Where does the string "title" occur in the entries below? Copy every line where it does.
--- Provided entries ---
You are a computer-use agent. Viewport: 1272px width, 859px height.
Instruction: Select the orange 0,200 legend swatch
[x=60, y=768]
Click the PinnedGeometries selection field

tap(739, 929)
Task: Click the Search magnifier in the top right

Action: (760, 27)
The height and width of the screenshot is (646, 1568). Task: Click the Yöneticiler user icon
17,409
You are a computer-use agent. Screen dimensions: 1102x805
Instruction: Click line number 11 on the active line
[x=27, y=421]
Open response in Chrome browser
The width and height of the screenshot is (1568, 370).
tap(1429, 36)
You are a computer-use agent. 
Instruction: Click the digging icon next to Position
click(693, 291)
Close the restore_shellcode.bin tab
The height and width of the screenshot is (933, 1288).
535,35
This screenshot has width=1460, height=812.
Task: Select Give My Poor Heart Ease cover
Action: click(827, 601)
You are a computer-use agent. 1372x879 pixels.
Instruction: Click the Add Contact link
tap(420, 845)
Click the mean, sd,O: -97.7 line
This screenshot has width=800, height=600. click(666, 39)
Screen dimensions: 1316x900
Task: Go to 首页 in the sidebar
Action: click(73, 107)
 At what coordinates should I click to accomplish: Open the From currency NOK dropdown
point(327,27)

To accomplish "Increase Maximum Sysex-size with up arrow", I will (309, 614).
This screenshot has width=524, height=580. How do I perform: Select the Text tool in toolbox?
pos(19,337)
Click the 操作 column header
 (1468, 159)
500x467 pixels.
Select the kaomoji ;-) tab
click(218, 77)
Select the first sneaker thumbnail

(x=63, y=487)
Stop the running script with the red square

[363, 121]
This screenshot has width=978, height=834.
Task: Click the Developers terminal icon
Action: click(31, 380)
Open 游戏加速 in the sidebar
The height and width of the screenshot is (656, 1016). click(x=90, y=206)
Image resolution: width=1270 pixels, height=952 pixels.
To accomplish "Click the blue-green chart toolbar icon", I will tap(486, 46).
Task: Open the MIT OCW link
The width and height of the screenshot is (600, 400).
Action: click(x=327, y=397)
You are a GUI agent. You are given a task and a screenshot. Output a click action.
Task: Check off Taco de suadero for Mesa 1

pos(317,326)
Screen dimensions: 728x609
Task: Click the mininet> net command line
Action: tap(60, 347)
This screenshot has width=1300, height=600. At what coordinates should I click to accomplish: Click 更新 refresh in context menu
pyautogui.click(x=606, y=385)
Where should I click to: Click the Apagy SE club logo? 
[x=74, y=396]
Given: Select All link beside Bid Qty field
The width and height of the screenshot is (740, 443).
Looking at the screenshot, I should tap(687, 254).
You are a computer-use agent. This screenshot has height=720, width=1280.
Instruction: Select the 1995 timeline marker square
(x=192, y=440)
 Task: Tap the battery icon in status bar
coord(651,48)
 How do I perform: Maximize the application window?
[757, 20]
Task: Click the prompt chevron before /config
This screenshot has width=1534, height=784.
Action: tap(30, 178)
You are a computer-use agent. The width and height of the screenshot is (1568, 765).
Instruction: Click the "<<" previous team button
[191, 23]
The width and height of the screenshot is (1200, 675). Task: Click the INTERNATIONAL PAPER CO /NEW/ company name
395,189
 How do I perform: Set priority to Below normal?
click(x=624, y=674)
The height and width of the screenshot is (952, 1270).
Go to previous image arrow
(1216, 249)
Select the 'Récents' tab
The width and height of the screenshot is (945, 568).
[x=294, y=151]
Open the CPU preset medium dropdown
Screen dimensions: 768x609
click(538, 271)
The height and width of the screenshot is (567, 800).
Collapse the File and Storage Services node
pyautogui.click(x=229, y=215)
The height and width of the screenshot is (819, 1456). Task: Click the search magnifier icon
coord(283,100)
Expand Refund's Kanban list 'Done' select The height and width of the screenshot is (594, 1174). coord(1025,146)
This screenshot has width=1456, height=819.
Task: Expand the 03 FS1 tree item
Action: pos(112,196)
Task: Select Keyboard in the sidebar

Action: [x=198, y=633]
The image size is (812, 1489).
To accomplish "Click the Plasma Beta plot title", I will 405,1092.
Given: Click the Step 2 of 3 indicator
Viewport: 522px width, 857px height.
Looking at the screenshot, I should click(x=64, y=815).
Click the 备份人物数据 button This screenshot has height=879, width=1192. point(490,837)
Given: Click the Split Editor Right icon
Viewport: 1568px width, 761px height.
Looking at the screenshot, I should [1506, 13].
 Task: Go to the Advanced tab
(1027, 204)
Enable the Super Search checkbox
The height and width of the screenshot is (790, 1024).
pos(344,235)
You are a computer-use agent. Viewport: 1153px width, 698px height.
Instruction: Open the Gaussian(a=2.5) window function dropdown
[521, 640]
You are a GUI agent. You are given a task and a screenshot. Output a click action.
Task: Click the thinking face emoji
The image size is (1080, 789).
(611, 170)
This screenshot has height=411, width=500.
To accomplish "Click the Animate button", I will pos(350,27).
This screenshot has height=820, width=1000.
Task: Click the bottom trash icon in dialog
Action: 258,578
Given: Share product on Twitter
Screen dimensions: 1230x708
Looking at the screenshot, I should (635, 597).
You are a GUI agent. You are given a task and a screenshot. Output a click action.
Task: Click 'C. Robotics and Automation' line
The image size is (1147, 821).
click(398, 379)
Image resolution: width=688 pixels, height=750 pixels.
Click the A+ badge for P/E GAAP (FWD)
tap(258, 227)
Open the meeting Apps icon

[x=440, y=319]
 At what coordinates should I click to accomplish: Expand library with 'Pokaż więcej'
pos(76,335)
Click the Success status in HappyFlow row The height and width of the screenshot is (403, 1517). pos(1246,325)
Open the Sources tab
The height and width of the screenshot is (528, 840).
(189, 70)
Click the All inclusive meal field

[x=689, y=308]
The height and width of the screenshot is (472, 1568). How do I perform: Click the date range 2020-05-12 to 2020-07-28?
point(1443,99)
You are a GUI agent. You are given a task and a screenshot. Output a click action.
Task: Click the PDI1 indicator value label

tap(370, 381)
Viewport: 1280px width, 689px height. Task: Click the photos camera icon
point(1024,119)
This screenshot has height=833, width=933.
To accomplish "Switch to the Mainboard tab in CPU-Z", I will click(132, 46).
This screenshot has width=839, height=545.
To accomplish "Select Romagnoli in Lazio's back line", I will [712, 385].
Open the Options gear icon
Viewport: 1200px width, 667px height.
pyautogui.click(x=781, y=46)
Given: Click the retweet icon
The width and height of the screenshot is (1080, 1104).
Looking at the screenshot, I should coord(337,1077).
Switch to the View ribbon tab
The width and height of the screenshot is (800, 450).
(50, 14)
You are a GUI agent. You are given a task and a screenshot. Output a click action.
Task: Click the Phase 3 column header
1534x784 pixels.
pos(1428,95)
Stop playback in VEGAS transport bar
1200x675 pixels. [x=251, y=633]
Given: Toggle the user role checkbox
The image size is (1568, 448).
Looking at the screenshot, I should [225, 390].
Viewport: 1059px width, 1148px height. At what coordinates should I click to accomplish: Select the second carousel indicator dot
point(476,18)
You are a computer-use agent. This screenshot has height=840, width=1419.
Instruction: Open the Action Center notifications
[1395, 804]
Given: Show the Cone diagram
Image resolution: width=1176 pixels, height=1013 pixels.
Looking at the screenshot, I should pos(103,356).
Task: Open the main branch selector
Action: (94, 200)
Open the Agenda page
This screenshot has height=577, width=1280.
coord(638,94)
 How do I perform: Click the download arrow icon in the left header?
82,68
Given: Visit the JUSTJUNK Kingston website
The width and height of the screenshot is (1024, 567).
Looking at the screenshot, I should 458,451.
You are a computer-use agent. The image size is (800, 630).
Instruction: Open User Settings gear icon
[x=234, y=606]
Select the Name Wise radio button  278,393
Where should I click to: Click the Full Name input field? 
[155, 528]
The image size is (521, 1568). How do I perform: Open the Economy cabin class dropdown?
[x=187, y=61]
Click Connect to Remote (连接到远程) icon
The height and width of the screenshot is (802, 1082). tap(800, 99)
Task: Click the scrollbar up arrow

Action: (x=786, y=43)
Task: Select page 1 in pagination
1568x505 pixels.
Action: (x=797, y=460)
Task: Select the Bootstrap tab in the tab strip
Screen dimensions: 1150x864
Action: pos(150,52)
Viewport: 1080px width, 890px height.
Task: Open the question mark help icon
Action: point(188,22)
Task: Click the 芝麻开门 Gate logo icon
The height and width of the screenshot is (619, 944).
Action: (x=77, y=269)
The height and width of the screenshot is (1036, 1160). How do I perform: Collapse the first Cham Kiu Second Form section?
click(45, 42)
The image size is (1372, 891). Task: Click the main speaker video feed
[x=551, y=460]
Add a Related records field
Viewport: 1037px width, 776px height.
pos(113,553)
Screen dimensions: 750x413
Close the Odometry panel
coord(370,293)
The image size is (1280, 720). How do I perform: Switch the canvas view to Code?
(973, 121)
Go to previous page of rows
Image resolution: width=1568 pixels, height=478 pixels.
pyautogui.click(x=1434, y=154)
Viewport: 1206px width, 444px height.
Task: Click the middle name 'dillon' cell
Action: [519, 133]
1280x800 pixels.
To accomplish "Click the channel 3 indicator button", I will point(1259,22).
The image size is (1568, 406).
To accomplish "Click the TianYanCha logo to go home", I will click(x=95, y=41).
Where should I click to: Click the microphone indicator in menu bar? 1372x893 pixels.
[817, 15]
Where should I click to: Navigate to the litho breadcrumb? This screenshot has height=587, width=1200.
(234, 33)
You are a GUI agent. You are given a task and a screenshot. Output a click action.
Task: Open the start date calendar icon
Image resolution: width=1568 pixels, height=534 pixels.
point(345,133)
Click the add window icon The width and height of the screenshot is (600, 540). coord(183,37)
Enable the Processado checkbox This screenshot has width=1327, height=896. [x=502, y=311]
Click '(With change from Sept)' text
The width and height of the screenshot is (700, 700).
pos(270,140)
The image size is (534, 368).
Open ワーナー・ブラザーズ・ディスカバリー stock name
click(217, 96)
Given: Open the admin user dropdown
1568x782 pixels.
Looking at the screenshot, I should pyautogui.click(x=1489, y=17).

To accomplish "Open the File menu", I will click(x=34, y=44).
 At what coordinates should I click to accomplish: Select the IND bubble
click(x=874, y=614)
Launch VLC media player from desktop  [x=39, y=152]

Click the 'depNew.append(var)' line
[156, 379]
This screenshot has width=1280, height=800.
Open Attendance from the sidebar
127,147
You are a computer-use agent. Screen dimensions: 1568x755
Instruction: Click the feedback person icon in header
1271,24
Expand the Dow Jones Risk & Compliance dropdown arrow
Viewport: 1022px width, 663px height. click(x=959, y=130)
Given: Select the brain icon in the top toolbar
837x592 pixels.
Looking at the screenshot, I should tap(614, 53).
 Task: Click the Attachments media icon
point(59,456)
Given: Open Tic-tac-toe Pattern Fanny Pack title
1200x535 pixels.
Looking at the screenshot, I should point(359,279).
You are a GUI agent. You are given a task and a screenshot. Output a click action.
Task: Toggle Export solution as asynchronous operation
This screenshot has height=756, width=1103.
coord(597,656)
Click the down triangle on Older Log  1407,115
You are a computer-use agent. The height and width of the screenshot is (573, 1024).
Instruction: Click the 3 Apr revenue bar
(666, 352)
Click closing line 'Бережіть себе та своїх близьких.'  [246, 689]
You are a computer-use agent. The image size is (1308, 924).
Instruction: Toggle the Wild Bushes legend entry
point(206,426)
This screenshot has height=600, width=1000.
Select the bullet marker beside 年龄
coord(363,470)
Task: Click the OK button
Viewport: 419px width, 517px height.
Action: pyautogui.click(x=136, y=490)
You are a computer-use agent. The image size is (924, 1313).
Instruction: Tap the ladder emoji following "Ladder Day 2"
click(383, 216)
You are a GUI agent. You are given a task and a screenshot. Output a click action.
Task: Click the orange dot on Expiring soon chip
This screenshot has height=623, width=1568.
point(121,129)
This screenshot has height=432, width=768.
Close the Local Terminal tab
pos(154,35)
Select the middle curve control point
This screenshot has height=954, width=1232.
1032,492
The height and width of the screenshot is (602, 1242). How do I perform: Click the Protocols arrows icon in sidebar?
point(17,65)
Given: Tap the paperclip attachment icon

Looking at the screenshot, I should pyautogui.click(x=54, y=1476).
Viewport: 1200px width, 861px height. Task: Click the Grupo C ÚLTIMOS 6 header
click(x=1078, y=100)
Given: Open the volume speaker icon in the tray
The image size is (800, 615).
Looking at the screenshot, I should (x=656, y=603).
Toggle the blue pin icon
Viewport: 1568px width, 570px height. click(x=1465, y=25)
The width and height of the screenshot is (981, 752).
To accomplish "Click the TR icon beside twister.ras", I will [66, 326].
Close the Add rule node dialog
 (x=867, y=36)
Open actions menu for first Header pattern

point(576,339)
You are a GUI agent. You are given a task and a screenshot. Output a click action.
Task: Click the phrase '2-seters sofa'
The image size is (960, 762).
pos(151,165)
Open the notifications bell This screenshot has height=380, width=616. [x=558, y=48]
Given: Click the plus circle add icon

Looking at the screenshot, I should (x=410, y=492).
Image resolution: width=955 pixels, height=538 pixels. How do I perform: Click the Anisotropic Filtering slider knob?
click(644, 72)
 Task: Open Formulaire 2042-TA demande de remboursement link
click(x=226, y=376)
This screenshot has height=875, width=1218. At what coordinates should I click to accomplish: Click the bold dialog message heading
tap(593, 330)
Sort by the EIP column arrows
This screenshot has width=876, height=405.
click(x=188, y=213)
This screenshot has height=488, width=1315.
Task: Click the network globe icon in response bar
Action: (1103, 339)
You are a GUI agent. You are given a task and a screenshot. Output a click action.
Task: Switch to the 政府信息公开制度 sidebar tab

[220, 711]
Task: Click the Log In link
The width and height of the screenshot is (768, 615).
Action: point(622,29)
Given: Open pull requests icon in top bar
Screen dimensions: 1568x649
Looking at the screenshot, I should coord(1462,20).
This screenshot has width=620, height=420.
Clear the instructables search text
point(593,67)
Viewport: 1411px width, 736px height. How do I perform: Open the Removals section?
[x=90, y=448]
---
- [Response]:
To accomplish "Click the Plasma Beta plot title", I will 405,1092.
Given: Open Tic-tac-toe Pattern Fanny Pack title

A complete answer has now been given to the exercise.